**Trecho do texto:**
__________________________________________________
Para mudar esses números, uma série de iniciativas vem sendo adotada. Merece destaque a Rede de Agricultura de Precisão da Embrapa, que conta com mais 200 pesquisadores, 19 centros e 15 campos distribuídos pelo Brasil. A integração de várias áreas – do compartilhamento de infraestrutura à otimização de recursos financeiros, passando pela potencialização dos resultados e criação de parcerias –, tem contribuído para a formação de profissionais qualificados, estimulado a difusão das tecnologias e ajudado na capacitação do produtor rural.
Um impulso significativo na tecnologia de AP aconteceu com a chegada da Precision Planting, empresa subsidiária da Monsanto, em 2014. Através de informações precisas captadas por equipamentos, gerenciadas por aplicativos de organização de dados e corrigidas por dispositivos mecânicos, hidráulicos e eletroeletrônicos, ela tem auxiliado o agricultor no gerenciamento da lavoura, facilitando o trabalho. “São soluções para melhorar a qualidade de plantio graças a equipamentos que geram mapas em tempo real. O detalhe é que esses dados são interpretados, oferecendo recomendações que as máquinas colocam em prática. Este portfólio diferenciado ajuda o agricultor a tomar decisões mais adequadas nas operações de plantio e colheita”, explica José Galli, Gerente de Desenvolvimento de Negócios da Precision Planting.
A realidade atual
Segundo Bernardi, a Agricultura de Precisão tem ido bem e o número de adeptos vem aumentando gradativamente, com destaque na produção de soja e milho. Mas trigo, feijão, algodão, café e cana-de-açúcar também são culturas que começam a ver melhorias em seus rendimentos ao adotar a regra de aplicar o que é preciso onde for mais indicado.
O Brasil, porém, ainda tem um longo caminho a percorrer. Entre os fatores que contribuem para o lento desenvolvimento da tecnologia no campo estão o custo elevado dos equipamentos e, principalmente, a carência de mão de obra qualificada. Segundo Fábio Mattioni, engenheiro agrônomo e consultor dos produtores da região de Campo Verde (MT):
“Existe uma forte demanda pela parte da tecnologia, mas faltam profissionais capacitados para interpretar e implementar essas técnicas na fazenda.”
__________________________________________________
**Tarefa 1:**
Reescreva o trecho sobre agricultura de precisão, tudo desde "Um impulso significativo" até "da Precision Planting.", trocando "agricultor" por "produtor".
**Tarefa 2:**
De acordo com o trecho, em que ano a Precision Planting chegou e de qual empresa ela é subsidiária?
**Tarefa 3:**
Liste todas as culturas agrícolas citadas no trecho.
Para responder, use apenas o trecho.
__________________________________________________
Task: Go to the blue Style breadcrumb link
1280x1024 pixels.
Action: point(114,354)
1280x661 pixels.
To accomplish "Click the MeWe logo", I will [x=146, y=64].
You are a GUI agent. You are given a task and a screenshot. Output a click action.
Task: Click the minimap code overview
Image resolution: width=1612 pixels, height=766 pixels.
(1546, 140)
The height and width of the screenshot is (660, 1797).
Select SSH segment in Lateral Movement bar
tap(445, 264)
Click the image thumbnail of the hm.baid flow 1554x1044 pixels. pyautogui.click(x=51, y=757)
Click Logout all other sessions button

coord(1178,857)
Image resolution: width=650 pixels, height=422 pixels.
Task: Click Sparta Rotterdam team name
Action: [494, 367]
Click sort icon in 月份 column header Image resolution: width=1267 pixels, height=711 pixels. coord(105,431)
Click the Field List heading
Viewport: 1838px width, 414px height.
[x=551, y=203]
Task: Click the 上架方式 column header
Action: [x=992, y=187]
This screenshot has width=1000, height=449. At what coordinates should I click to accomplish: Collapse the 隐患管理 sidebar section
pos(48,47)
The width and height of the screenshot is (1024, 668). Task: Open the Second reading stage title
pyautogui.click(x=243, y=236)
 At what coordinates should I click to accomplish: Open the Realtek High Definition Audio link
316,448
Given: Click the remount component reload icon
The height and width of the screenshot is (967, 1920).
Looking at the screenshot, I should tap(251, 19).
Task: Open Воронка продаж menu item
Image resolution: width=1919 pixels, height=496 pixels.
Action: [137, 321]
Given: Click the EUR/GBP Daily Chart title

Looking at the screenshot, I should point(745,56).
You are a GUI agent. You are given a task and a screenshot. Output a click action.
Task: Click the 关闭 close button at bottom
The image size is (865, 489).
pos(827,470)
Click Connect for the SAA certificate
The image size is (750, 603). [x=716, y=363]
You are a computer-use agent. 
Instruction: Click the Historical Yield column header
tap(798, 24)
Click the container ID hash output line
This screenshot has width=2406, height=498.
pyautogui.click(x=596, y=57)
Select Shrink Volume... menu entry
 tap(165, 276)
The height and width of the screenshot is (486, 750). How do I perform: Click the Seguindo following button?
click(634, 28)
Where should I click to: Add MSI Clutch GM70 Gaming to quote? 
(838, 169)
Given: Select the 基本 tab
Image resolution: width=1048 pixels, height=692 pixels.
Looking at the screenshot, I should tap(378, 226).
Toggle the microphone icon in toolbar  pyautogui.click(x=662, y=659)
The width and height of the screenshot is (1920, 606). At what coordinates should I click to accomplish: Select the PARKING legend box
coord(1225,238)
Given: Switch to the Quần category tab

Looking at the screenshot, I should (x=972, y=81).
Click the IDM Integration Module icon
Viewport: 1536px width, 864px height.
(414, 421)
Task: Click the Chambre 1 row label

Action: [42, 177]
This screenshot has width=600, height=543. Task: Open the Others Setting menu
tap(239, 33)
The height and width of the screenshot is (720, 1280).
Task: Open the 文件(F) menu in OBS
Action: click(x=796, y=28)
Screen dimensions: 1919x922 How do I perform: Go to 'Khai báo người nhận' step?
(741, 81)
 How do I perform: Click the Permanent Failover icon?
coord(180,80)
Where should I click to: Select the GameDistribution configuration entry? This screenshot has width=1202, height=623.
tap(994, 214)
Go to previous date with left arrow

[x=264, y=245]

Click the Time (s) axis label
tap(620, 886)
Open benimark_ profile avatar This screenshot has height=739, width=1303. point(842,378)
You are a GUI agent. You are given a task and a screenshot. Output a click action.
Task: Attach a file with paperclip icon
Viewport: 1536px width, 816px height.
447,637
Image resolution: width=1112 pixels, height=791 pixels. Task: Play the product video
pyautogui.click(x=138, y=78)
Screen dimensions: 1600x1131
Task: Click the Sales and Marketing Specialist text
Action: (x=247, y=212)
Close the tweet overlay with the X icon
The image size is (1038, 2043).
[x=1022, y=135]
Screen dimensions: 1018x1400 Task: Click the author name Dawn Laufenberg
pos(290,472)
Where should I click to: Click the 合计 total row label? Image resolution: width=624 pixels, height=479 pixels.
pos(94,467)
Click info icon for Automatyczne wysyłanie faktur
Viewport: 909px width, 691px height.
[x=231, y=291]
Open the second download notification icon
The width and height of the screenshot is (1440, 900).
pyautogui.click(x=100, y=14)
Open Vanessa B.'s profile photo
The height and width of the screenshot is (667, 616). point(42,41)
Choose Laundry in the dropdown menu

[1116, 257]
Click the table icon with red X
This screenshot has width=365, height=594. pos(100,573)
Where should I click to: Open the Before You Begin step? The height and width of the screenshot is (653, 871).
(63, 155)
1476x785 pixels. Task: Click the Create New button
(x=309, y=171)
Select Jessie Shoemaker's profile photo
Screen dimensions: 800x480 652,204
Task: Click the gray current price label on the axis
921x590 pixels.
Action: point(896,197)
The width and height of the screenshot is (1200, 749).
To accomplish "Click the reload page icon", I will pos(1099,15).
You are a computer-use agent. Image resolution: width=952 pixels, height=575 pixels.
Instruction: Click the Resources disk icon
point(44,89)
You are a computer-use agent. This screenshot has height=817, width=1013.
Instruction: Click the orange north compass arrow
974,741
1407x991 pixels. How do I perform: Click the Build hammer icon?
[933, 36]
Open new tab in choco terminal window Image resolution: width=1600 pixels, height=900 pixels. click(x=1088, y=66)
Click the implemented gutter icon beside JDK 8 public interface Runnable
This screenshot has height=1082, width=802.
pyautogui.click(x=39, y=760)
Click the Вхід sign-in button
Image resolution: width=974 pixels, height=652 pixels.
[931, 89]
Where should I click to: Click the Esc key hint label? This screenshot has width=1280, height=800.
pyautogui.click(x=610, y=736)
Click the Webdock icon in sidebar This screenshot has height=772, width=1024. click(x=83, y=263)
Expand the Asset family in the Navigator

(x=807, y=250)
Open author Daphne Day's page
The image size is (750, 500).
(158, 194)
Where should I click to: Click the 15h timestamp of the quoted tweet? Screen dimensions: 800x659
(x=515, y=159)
__________________________________________________
**Resposta 1:**
Um impulso significativo na tecnologia de AP aconteceu com a chegada da Precision Planting, empresa subsidiária da Monsanto, em 2014. Através de informações precisas captadas por equipamentos, gerenciadas por aplicativos de organização de dados e corrigidas por dispositivos mecânicos, hidráulicos e eletroeletrônicos, ela tem auxiliado o produtor no gerenciamento da lavoura, facilitando o trabalho. “São soluções para melhorar a qualidade de plantio graças a equipamentos que geram mapas em tempo real. O detalhe é que esses dados são interpretados, oferecendo recomendações que as máquinas colocam em prática. Este portfólio diferenciado ajuda o produtor a tomar decisões mais adequadas nas operações de plantio e colheita”, explica José Galli, Gerente de Desenvolvimento de Negócios da Precision Planting.

**Resposta 2:**
Chegou em 2014 e é subsidiária da Monsanto.

**Resposta 3:**
Soja, milho, trigo, feijão, algodão, café e cana-de-açúcar.